Answer

**step1** Understanding the expression

The given expression is $$-2(2 - 4h)$$. This expression involves multiplication of a number ($$-2$$) by an expression inside parentheses $$(2 - 4h)$$. We need to simplify it by performing this multiplication.

**step2** Applying the distributive property - Part 1

To simplify the expression, we use the distributive property.

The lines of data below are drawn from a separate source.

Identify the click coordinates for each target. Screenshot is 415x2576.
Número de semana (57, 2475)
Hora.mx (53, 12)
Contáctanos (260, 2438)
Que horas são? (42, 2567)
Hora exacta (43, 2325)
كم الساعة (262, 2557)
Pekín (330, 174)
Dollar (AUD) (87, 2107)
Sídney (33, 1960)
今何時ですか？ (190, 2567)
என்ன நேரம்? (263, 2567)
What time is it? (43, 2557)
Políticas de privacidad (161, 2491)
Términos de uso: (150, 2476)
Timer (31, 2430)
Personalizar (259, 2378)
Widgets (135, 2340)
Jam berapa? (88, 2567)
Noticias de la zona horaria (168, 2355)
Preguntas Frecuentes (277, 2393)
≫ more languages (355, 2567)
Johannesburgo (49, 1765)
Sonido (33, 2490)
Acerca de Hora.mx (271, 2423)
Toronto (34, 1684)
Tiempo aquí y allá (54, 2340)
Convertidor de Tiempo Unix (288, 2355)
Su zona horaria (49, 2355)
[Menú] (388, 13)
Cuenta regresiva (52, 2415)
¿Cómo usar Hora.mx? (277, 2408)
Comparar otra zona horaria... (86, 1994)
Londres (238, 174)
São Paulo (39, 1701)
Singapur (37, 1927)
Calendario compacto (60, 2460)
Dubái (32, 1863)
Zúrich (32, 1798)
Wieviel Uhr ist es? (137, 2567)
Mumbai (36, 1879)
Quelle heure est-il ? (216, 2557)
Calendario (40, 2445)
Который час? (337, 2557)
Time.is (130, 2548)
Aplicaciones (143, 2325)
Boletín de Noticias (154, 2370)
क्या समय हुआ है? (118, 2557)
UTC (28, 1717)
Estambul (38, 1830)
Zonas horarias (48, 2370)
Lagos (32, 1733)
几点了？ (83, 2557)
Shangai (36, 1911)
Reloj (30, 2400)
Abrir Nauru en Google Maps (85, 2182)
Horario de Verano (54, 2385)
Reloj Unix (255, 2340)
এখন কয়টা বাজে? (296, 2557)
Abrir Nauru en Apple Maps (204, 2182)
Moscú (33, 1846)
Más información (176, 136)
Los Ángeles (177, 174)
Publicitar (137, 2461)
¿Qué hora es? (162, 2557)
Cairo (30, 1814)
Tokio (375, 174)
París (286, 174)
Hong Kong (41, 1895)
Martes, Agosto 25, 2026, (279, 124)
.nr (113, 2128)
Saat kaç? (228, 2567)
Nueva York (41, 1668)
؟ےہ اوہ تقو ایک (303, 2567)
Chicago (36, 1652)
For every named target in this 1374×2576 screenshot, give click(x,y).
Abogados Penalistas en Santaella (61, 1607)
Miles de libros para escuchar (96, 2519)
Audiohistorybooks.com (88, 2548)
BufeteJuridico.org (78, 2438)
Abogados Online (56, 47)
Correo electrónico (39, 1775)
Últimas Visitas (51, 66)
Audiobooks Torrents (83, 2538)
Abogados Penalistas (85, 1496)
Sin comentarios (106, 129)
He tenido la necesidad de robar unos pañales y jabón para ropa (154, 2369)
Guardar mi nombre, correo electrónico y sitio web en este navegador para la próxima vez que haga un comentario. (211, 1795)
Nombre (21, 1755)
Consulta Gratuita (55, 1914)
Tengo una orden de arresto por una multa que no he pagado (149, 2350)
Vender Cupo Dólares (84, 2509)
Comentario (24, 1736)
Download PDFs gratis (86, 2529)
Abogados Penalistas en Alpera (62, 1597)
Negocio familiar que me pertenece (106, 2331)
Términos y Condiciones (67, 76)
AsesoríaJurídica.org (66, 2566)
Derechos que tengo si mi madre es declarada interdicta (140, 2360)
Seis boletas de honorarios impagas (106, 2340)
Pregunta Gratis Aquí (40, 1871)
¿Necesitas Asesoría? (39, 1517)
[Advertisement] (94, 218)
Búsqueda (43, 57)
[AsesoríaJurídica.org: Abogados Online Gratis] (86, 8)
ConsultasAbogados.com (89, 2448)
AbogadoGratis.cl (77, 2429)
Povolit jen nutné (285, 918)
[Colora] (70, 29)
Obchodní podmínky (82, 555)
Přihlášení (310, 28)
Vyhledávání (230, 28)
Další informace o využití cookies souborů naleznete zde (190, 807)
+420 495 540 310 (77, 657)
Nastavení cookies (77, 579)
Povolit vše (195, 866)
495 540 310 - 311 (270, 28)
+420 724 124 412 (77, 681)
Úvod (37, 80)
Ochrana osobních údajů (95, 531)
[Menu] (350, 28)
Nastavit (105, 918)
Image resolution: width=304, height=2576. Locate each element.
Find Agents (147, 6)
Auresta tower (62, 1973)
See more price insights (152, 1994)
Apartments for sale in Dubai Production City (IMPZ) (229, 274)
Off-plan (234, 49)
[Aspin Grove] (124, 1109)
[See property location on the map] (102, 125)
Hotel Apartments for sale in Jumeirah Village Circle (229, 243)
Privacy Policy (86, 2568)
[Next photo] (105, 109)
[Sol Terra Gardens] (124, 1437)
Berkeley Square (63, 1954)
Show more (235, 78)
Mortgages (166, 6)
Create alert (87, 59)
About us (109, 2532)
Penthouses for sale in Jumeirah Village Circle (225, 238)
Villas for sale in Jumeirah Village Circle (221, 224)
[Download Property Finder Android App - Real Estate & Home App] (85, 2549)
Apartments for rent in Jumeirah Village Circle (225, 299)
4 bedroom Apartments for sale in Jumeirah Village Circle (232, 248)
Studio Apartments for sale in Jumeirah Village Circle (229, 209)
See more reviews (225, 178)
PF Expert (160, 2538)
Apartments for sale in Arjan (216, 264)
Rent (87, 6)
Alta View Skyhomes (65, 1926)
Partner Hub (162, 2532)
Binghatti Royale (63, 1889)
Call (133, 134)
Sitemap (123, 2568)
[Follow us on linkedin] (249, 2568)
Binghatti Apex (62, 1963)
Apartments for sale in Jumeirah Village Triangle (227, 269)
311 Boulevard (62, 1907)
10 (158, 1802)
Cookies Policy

This means we multiply the number outside the parentheses ($$-2$$) by each term inside the parentheses separately.
First, we multiply $$-2$$ by the first term inside the parentheses, which is $$2$$.
$$-2 \times 2$$

**step3** Calculating the first product

When we multiply $$-2$$ by $$2$$, we get $$-4$$.
$$-2 \times 2 = -4$$

**step4** Applying the distributive property - Part 2

Next, we multiply $$-2$$ by the second term inside the parentheses, which is $$-4h$$.
$$-2 \times -4h$$

**step5** Calculating the second product

When we multiply two negative numbers, the result is a positive number. So, $$-2$$ multiplied by $$-4$$ gives $$+8$$.
Therefore, $$-2 \times -4h = +8h$$.

**step6** Combining the simplified terms

Now, we combine the results from Step 3 and Step 5.
The first part of our simplified expression is $$-4$$.
The second part is $$+8h$$.
So, the simplified expression is $$-4 + 8h$$.
We can also write this by placing the term with the variable first: $$8h - 4$$.